Le drame de Lionel Baier, «La Cache», est l’adaptation cinématographique du roman autobiographique éponyme de l’auteur français Christophe Boltanski. Ancré dans une époque précise, le film retrace l’histoire d’une famille franco-juive. À l’occasion de sa sélection en compétition à la Berlinale cette année, nous avons rencontré le réalisateur suisse et lui avons posé deux questions.

Comment vous avez choisi ce roman de Christophe Boltanski?

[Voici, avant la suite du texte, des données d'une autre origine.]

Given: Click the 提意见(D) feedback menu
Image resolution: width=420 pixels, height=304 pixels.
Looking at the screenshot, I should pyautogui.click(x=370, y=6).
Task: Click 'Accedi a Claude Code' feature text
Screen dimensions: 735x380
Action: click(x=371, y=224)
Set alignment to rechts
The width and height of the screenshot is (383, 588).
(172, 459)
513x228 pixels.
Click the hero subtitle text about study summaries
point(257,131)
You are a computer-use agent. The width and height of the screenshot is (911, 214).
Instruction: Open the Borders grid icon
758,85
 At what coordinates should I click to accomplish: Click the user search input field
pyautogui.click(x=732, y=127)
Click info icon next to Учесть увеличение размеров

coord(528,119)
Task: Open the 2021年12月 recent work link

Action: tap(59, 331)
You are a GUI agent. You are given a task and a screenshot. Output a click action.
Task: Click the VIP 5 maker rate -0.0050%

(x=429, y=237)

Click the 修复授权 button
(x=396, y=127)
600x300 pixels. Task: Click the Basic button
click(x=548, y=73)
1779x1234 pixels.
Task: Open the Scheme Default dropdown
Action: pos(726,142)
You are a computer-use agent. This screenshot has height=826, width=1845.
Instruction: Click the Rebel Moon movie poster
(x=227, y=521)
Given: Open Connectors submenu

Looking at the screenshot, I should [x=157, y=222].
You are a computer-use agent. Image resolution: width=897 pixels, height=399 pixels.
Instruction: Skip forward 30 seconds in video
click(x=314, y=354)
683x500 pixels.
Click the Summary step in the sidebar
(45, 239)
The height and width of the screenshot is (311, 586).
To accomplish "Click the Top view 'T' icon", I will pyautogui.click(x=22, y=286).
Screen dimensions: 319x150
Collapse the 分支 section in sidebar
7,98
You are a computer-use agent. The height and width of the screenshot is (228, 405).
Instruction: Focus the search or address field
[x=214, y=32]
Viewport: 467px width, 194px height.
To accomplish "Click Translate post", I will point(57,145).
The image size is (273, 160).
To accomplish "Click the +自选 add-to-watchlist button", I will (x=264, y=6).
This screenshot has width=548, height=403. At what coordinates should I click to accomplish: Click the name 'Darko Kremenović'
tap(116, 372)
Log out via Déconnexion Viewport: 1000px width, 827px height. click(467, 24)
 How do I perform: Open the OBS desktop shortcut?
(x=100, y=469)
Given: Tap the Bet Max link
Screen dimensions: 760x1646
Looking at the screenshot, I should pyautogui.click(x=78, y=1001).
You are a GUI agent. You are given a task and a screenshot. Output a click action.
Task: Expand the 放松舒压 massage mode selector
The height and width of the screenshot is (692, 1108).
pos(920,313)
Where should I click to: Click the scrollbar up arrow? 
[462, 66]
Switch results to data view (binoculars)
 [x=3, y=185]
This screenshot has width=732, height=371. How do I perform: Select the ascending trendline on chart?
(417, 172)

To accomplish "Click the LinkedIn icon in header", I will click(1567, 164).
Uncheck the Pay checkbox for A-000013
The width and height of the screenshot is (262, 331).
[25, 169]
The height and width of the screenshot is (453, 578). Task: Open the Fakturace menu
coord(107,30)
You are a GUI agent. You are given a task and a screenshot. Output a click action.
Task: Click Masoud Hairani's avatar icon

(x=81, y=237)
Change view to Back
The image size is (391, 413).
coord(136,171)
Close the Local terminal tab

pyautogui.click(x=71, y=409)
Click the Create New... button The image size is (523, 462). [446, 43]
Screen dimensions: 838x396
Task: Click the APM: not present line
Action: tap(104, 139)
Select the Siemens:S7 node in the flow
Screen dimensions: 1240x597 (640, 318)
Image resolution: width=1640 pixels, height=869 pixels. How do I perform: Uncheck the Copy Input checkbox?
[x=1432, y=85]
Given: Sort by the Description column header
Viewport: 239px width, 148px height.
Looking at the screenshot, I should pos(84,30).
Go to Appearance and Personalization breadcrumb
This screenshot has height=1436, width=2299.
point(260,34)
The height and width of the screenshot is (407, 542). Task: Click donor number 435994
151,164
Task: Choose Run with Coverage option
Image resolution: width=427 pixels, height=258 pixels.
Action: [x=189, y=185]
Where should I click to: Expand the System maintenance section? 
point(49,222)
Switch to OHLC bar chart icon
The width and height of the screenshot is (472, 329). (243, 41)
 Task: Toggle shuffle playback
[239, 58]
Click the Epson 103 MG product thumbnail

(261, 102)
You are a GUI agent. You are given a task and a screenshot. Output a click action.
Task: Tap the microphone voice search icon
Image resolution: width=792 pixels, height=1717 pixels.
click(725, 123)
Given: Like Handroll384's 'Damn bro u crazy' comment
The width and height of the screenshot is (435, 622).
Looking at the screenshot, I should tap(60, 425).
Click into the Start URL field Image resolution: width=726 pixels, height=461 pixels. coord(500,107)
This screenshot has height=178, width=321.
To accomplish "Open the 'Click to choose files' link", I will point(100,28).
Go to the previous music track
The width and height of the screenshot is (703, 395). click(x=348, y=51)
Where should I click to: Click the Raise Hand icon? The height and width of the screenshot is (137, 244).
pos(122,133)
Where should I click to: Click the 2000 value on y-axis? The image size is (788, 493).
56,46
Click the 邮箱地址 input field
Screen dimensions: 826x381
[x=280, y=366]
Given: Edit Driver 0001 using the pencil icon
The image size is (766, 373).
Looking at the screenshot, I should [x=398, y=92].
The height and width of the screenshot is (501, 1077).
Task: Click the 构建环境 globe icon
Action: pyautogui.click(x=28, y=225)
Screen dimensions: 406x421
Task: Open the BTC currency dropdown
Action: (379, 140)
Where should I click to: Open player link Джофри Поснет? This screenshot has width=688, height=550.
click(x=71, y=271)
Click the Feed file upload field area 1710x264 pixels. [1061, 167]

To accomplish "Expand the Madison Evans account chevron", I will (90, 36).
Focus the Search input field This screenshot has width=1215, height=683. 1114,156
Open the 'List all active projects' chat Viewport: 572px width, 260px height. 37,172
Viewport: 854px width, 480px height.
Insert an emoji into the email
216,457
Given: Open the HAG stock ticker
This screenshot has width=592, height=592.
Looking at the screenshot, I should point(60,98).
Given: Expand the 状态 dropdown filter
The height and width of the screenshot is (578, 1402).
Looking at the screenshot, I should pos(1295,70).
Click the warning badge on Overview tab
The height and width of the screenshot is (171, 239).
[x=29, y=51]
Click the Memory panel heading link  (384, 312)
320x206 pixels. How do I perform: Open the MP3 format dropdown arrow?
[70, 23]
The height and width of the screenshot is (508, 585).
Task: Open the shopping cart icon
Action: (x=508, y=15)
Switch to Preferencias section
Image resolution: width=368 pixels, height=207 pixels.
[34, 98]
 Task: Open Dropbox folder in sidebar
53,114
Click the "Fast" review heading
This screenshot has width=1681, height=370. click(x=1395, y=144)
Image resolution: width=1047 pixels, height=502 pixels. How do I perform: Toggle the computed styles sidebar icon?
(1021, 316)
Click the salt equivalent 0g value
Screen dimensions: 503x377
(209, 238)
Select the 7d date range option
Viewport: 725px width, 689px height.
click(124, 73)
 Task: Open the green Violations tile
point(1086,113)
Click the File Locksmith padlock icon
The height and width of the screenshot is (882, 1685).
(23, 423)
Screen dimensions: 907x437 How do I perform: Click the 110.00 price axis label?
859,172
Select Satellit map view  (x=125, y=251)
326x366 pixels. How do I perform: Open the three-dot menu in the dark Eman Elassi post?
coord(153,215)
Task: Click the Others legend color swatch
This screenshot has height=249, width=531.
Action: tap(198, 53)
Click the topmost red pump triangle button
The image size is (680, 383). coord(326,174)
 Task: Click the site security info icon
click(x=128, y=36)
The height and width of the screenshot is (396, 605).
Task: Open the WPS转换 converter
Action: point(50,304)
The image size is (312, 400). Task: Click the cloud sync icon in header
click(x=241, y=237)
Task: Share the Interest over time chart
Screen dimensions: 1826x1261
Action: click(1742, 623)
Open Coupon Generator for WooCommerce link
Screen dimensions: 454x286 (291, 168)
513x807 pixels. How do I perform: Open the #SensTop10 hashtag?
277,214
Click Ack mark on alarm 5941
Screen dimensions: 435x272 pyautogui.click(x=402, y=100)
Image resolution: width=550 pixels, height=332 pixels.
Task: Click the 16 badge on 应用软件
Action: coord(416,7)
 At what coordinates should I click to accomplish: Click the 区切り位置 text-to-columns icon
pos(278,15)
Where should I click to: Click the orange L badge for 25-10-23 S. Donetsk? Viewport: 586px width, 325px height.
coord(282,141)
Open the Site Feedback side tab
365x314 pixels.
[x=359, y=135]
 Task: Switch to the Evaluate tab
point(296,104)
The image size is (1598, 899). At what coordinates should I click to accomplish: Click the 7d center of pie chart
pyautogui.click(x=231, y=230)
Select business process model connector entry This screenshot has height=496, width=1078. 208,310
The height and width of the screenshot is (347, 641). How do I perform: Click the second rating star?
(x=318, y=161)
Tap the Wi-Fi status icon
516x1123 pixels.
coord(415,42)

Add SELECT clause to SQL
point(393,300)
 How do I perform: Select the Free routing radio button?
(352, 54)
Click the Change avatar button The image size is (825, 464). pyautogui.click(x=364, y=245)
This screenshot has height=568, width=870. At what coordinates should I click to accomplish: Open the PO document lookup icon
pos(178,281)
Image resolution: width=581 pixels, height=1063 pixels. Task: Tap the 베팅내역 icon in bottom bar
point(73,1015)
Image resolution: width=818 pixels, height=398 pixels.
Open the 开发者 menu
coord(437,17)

Il m’a été proposé par la distributrice française de mon film « La vanité », à l’occasion de sa sortie en 2015. Elle pensait qu’il pourrait m’intéresser. Je l’ai lu, et il m’a profondément touché. Je me suis alors demandé comment l’adapter, car le livre couvre plus d’un siècle. Il explore chacune des pièces de la maison et raconte tout ce qui s’y passe au fil du temps. Le livre m’a ému, car j’y ai retrouvé de nombreux points de référence qui résonnaient avec des éléments proches de ma propre famille. De plus, il me permettait d’aborder la Shoah sans avoir à faire un film historique.

La maison familiale est au centre de l'histoire. Où avez-vous tourné?

C'est un film qui a été en grande partie tourné au Luxembourg. Le premier gros chantier du film était l'appartement de la rue de Grenelle, qui existe toujours. Christophe Boltanski m’a proposé de le visiter, mais je n’en avais pas envie. L’appartement que nous avons construit est une sorte de mélange entre celui de mes parents et des souvenirs, des choses que j’ai vues. Nous l’avons reconstitué sur 500 mètres carrés avec neuf pièces. C’était vraiment incroyable, car il y avait trois tonnes de livres à l’intérieur. L’odeur de vieux papier se mélangeait à celle du parquet. Même les parquets grinçaient, les portes fermaient mal, comme dans une vraie maison. Pour le reste, nous avons tourné dans les rues de Paris, mais c’était juste avant les Jeux Olympiques, ce qui compliquait les choses. Il était donc plus simple de tourner une partie en Suisse à la place. L’entrée du métro et la brasserie sont à Genève. Quant aux scènes dans la voiture, elles ont été filmées dans un studio que nous avons aménagé à Ursy, dans la campagne fribourgeoise.